(Stored records)
== Segment start ==

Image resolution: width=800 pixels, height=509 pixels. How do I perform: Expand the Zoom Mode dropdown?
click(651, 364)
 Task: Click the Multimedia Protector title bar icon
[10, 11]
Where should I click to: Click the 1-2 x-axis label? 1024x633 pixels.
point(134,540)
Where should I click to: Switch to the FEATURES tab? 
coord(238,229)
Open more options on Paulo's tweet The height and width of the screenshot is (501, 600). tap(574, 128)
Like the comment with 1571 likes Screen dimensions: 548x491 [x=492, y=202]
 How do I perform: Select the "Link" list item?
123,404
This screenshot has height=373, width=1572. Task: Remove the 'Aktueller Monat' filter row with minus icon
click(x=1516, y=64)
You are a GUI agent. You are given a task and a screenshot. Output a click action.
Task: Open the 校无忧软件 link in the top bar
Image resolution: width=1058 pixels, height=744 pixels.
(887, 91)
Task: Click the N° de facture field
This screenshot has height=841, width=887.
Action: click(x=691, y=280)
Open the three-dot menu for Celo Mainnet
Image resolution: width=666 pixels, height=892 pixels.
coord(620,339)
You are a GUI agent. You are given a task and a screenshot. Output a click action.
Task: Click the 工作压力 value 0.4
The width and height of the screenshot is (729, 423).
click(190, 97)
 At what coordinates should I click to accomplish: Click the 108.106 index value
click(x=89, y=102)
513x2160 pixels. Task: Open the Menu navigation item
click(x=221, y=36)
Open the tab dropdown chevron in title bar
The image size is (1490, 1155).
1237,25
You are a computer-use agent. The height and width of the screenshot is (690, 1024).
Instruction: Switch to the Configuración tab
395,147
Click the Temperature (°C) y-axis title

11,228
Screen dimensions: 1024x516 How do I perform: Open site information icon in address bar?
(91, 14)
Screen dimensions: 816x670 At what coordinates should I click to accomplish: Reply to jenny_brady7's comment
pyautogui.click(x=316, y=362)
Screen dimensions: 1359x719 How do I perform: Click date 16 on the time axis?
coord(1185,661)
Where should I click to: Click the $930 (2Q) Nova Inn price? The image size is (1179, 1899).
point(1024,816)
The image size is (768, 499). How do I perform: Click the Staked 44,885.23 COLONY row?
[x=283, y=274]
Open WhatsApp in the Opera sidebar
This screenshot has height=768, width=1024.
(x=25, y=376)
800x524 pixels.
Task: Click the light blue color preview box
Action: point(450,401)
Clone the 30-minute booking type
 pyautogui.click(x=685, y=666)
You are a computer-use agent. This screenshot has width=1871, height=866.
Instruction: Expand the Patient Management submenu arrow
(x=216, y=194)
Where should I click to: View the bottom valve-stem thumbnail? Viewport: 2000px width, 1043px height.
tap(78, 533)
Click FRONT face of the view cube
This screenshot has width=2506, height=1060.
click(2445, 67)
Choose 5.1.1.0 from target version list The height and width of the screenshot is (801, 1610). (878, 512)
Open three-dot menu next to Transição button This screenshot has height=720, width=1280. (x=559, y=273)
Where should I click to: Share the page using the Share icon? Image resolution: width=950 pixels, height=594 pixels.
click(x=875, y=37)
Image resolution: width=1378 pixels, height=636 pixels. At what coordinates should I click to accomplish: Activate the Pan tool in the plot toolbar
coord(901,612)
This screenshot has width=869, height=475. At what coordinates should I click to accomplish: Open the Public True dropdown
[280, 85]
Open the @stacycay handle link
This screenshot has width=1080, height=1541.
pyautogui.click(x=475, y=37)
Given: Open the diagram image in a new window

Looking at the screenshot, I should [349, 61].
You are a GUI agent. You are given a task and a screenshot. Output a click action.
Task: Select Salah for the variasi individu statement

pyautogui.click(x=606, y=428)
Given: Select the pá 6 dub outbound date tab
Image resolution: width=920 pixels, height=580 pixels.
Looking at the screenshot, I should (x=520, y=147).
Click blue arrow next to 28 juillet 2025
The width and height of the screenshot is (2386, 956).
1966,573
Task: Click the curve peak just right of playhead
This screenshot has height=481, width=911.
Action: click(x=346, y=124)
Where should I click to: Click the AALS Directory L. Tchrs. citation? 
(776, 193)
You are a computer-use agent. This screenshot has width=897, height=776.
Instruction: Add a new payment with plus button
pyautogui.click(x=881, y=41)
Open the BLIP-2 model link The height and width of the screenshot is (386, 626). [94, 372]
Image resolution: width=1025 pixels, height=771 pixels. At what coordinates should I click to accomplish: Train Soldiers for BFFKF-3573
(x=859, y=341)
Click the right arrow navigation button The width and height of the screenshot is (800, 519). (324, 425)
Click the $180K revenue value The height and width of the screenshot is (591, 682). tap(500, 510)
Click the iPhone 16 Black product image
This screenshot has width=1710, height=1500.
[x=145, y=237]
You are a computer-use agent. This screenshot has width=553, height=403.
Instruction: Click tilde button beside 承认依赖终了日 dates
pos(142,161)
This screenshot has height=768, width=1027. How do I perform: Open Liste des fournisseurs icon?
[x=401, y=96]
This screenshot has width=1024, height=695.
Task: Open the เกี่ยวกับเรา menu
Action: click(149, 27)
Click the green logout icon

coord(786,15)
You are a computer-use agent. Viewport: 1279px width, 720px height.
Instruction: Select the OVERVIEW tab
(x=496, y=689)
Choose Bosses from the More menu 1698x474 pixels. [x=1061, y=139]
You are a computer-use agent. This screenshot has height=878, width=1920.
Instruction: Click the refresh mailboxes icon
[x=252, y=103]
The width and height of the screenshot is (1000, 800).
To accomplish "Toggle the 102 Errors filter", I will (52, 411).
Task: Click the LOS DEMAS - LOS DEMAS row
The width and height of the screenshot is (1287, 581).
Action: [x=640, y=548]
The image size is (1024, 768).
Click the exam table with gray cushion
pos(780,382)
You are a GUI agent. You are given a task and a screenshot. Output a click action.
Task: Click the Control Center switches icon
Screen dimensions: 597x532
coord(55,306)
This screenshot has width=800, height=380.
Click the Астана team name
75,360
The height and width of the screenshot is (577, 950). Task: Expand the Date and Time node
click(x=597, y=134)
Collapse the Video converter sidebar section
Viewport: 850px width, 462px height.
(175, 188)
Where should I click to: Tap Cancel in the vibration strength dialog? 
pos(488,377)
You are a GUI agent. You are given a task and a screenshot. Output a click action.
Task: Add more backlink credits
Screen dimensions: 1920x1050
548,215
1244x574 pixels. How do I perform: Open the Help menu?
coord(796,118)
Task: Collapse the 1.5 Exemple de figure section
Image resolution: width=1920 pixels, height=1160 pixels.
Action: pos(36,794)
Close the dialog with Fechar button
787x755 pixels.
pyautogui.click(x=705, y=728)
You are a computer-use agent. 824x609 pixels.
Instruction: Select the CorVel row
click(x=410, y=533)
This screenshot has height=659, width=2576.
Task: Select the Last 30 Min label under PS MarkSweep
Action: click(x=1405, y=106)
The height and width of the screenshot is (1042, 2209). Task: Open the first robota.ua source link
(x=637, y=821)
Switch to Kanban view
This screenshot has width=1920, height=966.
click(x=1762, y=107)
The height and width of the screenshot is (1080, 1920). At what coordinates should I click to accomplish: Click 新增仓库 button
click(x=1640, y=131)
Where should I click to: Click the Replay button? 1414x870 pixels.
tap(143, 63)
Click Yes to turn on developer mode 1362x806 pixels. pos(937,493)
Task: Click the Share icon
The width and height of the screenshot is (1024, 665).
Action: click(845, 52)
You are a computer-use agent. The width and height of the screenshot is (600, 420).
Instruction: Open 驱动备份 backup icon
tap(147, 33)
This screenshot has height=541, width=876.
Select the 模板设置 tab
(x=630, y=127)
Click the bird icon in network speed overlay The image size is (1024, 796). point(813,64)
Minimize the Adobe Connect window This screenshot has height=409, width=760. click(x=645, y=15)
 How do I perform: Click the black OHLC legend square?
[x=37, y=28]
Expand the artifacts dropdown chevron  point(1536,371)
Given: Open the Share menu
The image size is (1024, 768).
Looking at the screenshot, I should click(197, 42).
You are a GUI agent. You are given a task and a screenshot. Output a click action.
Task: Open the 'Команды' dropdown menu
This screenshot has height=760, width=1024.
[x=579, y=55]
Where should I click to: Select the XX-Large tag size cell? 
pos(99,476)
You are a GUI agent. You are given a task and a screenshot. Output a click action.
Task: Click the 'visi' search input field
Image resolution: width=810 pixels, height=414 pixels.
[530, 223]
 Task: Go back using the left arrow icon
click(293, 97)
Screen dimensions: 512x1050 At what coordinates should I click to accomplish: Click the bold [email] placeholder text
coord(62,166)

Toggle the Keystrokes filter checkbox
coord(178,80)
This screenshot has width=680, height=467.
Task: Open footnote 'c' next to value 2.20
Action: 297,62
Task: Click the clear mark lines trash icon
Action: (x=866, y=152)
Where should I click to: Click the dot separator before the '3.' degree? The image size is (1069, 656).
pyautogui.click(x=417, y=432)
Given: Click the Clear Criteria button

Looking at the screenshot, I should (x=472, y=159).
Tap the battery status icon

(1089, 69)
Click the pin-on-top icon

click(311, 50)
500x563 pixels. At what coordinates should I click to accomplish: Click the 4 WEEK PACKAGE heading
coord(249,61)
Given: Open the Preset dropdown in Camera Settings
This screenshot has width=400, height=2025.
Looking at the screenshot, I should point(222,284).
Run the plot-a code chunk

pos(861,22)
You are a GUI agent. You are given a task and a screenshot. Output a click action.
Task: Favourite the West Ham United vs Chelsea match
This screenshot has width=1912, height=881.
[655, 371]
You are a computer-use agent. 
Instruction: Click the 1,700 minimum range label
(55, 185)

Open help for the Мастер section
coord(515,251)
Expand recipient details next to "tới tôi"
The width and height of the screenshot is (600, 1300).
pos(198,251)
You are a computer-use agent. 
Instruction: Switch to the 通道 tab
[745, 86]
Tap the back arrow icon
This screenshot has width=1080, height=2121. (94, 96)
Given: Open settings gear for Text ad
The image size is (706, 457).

== Segment end ==

DESCRIPTION OF THE TASK:
From the records above, copy only the lines starting with the line that holds "Screen dimensions: 816x670" and going on through the line that holds "has width=1871, height=866.", exactly as written.

EXERCISE OUTPUT:
Screen dimensions: 816x670 At what coordinates should I click to accomplish: Reply to jenny_brady7's comment
pyautogui.click(x=316, y=362)
Screen dimensions: 1359x719 How do I perform: Click date 16 on the time axis?
coord(1185,661)
Where should I click to: Click the $930 (2Q) Nova Inn price? The image size is (1179, 1899).
point(1024,816)
The image size is (768, 499). How do I perform: Click the Staked 44,885.23 COLONY row?
[x=283, y=274]
Open WhatsApp in the Opera sidebar
This screenshot has height=768, width=1024.
(x=25, y=376)
800x524 pixels.
Task: Click the light blue color preview box
Action: point(450,401)
Clone the 30-minute booking type
 pyautogui.click(x=685, y=666)
You are a computer-use agent. This screenshot has width=1871, height=866.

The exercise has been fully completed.